Where the word "emoji" occurs in a line of the listing, please copy the line.

··· Source material

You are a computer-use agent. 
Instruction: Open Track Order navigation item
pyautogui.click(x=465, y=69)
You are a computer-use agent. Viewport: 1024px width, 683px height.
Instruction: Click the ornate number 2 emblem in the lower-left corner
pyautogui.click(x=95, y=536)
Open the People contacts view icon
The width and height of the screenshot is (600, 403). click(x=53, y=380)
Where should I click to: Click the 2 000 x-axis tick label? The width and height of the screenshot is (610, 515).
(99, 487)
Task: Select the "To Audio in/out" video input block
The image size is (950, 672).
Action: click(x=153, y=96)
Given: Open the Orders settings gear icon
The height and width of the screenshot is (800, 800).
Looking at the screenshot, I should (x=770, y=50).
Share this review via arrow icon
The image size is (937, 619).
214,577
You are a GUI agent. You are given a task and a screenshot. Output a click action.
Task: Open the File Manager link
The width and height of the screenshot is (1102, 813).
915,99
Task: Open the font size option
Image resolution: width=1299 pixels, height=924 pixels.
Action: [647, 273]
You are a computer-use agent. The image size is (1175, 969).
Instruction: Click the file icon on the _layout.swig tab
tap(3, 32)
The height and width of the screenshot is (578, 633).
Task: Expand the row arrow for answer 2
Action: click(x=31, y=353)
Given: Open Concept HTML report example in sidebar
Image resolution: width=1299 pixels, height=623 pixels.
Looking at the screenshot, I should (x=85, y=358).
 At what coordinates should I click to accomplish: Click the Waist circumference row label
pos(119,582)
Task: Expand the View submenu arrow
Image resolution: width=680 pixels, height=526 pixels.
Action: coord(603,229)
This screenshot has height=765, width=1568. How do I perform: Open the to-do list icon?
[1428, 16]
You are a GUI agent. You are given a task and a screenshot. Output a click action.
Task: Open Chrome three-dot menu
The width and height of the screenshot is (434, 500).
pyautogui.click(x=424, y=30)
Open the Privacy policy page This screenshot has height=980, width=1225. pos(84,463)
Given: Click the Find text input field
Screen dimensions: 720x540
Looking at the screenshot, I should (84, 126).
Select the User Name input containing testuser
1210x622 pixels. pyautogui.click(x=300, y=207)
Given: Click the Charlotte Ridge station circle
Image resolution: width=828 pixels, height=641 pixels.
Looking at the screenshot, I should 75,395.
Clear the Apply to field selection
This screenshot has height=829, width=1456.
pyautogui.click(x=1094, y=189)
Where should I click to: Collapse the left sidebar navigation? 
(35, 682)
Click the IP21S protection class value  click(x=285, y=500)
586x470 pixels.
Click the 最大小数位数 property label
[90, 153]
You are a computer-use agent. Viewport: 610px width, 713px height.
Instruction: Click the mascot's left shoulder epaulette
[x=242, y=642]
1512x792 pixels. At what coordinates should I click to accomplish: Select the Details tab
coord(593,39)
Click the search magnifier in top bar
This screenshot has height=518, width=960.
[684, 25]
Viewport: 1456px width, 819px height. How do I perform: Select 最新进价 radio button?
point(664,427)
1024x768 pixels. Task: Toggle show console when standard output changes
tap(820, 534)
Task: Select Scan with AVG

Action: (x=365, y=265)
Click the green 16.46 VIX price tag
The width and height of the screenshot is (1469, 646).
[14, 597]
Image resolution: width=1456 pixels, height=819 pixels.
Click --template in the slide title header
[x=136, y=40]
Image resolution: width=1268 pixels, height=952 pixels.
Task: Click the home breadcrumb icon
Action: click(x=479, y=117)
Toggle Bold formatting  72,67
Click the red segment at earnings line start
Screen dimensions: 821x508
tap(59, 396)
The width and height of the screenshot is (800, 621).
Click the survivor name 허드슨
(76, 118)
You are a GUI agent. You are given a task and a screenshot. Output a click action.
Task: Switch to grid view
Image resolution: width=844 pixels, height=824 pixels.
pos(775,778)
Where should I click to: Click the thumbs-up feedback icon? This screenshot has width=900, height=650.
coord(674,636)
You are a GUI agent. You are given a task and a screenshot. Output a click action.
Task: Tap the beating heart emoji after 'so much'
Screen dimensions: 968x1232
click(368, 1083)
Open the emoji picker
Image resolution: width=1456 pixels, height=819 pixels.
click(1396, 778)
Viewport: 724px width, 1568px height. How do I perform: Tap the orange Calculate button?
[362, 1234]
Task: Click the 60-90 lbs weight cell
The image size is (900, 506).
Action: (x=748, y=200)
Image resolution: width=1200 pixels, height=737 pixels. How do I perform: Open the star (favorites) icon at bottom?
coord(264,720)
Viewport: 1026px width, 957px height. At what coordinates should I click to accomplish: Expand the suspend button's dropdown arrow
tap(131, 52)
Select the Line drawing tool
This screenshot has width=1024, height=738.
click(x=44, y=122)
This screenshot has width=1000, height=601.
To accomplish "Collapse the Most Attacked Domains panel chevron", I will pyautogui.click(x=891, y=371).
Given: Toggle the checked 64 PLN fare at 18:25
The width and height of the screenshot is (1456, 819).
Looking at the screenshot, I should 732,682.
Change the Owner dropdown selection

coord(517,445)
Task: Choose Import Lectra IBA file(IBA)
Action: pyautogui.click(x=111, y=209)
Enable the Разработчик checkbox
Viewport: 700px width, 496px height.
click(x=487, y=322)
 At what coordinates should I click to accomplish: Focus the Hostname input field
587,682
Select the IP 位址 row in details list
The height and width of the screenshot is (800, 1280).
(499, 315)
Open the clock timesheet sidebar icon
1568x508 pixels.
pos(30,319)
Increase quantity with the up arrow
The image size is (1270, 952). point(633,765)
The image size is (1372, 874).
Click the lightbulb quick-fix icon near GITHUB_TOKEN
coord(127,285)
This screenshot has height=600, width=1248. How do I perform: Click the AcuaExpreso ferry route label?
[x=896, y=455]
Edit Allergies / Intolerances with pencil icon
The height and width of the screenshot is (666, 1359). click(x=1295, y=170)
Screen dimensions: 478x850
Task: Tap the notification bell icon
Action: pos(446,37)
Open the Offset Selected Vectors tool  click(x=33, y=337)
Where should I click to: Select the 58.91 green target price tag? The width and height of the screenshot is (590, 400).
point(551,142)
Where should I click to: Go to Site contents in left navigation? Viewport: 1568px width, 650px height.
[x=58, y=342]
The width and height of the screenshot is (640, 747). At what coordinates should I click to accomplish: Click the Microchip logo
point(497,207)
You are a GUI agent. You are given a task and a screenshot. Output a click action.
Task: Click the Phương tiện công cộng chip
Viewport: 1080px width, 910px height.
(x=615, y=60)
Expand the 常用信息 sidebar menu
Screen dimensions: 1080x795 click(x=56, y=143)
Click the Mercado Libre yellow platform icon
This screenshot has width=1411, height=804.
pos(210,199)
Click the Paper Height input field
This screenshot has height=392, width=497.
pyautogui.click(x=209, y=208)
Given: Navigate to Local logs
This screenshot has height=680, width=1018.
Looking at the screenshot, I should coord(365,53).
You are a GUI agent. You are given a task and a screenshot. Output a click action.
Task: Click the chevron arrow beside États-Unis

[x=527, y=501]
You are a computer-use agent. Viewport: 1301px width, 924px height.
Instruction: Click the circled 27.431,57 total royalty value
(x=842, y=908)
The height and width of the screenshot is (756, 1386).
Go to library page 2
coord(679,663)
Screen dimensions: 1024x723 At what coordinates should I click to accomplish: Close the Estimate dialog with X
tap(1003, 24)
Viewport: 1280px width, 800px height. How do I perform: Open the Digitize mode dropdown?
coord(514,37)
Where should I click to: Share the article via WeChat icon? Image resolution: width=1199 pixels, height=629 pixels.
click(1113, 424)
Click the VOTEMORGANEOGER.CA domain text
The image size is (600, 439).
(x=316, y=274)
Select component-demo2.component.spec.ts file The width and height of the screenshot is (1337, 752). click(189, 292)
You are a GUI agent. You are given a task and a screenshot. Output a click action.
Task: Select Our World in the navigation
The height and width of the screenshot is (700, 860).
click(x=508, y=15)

······

**Problem solution:**
Task: Tap the beating heart emoji after 'so much'
Open the emoji picker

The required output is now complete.